◆ Data excerpts
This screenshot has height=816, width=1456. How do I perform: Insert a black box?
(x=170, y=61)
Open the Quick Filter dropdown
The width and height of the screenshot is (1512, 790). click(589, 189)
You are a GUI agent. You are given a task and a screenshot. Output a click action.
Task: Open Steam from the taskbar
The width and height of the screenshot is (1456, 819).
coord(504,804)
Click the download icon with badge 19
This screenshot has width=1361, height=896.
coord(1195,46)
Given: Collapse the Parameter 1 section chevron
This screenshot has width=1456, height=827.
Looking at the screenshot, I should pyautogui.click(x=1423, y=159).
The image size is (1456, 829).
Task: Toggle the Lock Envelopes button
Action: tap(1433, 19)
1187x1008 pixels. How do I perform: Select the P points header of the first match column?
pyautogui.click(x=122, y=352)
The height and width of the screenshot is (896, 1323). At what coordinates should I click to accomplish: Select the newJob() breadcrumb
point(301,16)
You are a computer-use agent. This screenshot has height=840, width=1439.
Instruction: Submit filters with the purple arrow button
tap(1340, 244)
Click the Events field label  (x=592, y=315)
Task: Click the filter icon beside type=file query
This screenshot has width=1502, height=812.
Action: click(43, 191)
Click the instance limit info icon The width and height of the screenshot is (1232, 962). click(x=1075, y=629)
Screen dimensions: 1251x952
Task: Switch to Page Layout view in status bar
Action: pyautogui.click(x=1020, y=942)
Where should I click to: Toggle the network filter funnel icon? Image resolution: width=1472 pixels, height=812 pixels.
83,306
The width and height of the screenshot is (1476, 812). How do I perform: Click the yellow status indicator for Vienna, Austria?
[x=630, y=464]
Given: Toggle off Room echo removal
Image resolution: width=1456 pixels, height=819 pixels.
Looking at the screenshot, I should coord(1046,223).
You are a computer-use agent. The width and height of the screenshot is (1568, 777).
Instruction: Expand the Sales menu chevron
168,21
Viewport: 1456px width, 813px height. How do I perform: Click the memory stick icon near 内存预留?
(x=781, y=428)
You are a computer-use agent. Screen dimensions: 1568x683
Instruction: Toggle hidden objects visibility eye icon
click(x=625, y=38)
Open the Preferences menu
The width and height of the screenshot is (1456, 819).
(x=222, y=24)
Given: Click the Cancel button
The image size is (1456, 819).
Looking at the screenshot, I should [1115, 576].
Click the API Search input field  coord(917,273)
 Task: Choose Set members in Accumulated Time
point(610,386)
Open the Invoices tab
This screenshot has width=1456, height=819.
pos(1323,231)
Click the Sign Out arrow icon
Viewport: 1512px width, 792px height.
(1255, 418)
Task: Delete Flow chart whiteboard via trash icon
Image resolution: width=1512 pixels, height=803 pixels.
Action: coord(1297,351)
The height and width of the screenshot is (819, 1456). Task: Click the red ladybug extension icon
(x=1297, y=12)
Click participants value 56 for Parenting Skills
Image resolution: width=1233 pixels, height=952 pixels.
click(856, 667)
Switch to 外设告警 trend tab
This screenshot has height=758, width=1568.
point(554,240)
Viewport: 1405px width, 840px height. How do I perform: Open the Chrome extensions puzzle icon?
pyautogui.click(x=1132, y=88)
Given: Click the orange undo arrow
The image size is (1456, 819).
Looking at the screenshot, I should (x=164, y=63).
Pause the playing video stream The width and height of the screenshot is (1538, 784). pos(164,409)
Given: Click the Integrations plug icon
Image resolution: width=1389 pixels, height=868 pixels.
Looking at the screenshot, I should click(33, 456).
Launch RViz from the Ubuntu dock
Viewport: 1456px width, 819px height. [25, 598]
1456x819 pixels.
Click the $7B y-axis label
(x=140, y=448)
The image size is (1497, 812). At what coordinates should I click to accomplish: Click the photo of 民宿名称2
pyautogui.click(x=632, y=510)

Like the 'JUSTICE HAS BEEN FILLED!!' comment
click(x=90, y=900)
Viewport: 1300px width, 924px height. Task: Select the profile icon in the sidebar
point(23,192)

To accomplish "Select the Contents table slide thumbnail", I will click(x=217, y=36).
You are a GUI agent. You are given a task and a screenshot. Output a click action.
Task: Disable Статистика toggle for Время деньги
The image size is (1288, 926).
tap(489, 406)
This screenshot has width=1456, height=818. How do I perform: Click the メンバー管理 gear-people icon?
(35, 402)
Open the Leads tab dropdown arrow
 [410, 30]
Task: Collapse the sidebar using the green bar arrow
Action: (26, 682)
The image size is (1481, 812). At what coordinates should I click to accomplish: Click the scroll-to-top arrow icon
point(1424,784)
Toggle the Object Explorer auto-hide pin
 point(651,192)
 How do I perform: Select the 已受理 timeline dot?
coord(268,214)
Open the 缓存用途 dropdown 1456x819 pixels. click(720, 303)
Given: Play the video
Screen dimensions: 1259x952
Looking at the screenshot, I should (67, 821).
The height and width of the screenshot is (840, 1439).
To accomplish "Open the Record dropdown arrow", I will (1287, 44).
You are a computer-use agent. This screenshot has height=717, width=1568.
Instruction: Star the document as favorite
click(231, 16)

◆ Exercise aim
Give every entry again in full, precisely as written above.

◆ Answer to the problem
This screenshot has height=816, width=1456. How do I perform: Insert a black box?
(x=170, y=61)
Open the Quick Filter dropdown
The width and height of the screenshot is (1512, 790). click(589, 189)
You are a GUI agent. You are given a task and a screenshot. Output a click action.
Task: Open Steam from the taskbar
The width and height of the screenshot is (1456, 819).
coord(504,804)
Click the download icon with badge 19
This screenshot has width=1361, height=896.
coord(1195,46)
Given: Collapse the Parameter 1 section chevron
This screenshot has width=1456, height=827.
Looking at the screenshot, I should pyautogui.click(x=1423, y=159).
The image size is (1456, 829).
Task: Toggle the Lock Envelopes button
Action: tap(1433, 19)
1187x1008 pixels. How do I perform: Select the P points header of the first match column?
pyautogui.click(x=122, y=352)
The height and width of the screenshot is (896, 1323). At what coordinates should I click to accomplish: Select the newJob() breadcrumb
point(301,16)
You are a computer-use agent. This screenshot has height=840, width=1439.
Instruction: Submit filters with the purple arrow button
tap(1340, 244)
Click the Events field label  (x=592, y=315)
Task: Click the filter icon beside type=file query
This screenshot has width=1502, height=812.
Action: click(43, 191)
Click the instance limit info icon The width and height of the screenshot is (1232, 962). click(x=1075, y=629)
Screen dimensions: 1251x952
Task: Switch to Page Layout view in status bar
Action: pyautogui.click(x=1020, y=942)
Where should I click to: Toggle the network filter funnel icon? Image resolution: width=1472 pixels, height=812 pixels.
83,306
The width and height of the screenshot is (1476, 812). How do I perform: Click the yellow status indicator for Vienna, Austria?
[x=630, y=464]
Given: Toggle off Room echo removal
Image resolution: width=1456 pixels, height=819 pixels.
Looking at the screenshot, I should coord(1046,223).
You are a computer-use agent. The width and height of the screenshot is (1568, 777).
Instruction: Expand the Sales menu chevron
168,21
Viewport: 1456px width, 813px height. How do I perform: Click the memory stick icon near 内存预留?
(x=781, y=428)
You are a computer-use agent. Screen dimensions: 1568x683
Instruction: Toggle hidden objects visibility eye icon
click(x=625, y=38)
Open the Preferences menu
The width and height of the screenshot is (1456, 819).
(x=222, y=24)
Given: Click the Cancel button
The image size is (1456, 819).
Looking at the screenshot, I should [1115, 576].
Click the API Search input field  coord(917,273)
 Task: Choose Set members in Accumulated Time
point(610,386)
Open the Invoices tab
This screenshot has width=1456, height=819.
pos(1323,231)
Click the Sign Out arrow icon
Viewport: 1512px width, 792px height.
(1255, 418)
Task: Delete Flow chart whiteboard via trash icon
Image resolution: width=1512 pixels, height=803 pixels.
Action: coord(1297,351)
The height and width of the screenshot is (819, 1456). Task: Click the red ladybug extension icon
(x=1297, y=12)
Click participants value 56 for Parenting Skills
Image resolution: width=1233 pixels, height=952 pixels.
click(856, 667)
Switch to 外设告警 trend tab
This screenshot has height=758, width=1568.
point(554,240)
Viewport: 1405px width, 840px height. How do I perform: Open the Chrome extensions puzzle icon?
pyautogui.click(x=1132, y=88)
Given: Click the orange undo arrow
The image size is (1456, 819).
Looking at the screenshot, I should (x=164, y=63).
Pause the playing video stream The width and height of the screenshot is (1538, 784). pos(164,409)
Given: Click the Integrations plug icon
Image resolution: width=1389 pixels, height=868 pixels.
Looking at the screenshot, I should click(33, 456).
Launch RViz from the Ubuntu dock
Viewport: 1456px width, 819px height. [25, 598]
1456x819 pixels.
Click the $7B y-axis label
(x=140, y=448)
The image size is (1497, 812). At what coordinates should I click to accomplish: Click the photo of 民宿名称2
pyautogui.click(x=632, y=510)

Like the 'JUSTICE HAS BEEN FILLED!!' comment
click(x=90, y=900)
Viewport: 1300px width, 924px height. Task: Select the profile icon in the sidebar
point(23,192)

To accomplish "Select the Contents table slide thumbnail", I will click(x=217, y=36).
You are a GUI agent. You are given a task and a screenshot. Output a click action.
Task: Disable Статистика toggle for Время деньги
The image size is (1288, 926).
tap(489, 406)
This screenshot has width=1456, height=818. How do I perform: Click the メンバー管理 gear-people icon?
(35, 402)
Open the Leads tab dropdown arrow
 [410, 30]
Task: Collapse the sidebar using the green bar arrow
Action: (26, 682)
The image size is (1481, 812). At what coordinates should I click to accomplish: Click the scroll-to-top arrow icon
point(1424,784)
Toggle the Object Explorer auto-hide pin
 point(651,192)
 How do I perform: Select the 已受理 timeline dot?
coord(268,214)
Open the 缓存用途 dropdown 1456x819 pixels. click(720, 303)
Given: Play the video
Screen dimensions: 1259x952
Looking at the screenshot, I should (67, 821).
The height and width of the screenshot is (840, 1439).
To accomplish "Open the Record dropdown arrow", I will (1287, 44).
You are a computer-use agent. This screenshot has height=717, width=1568.
Instruction: Star the document as favorite
click(231, 16)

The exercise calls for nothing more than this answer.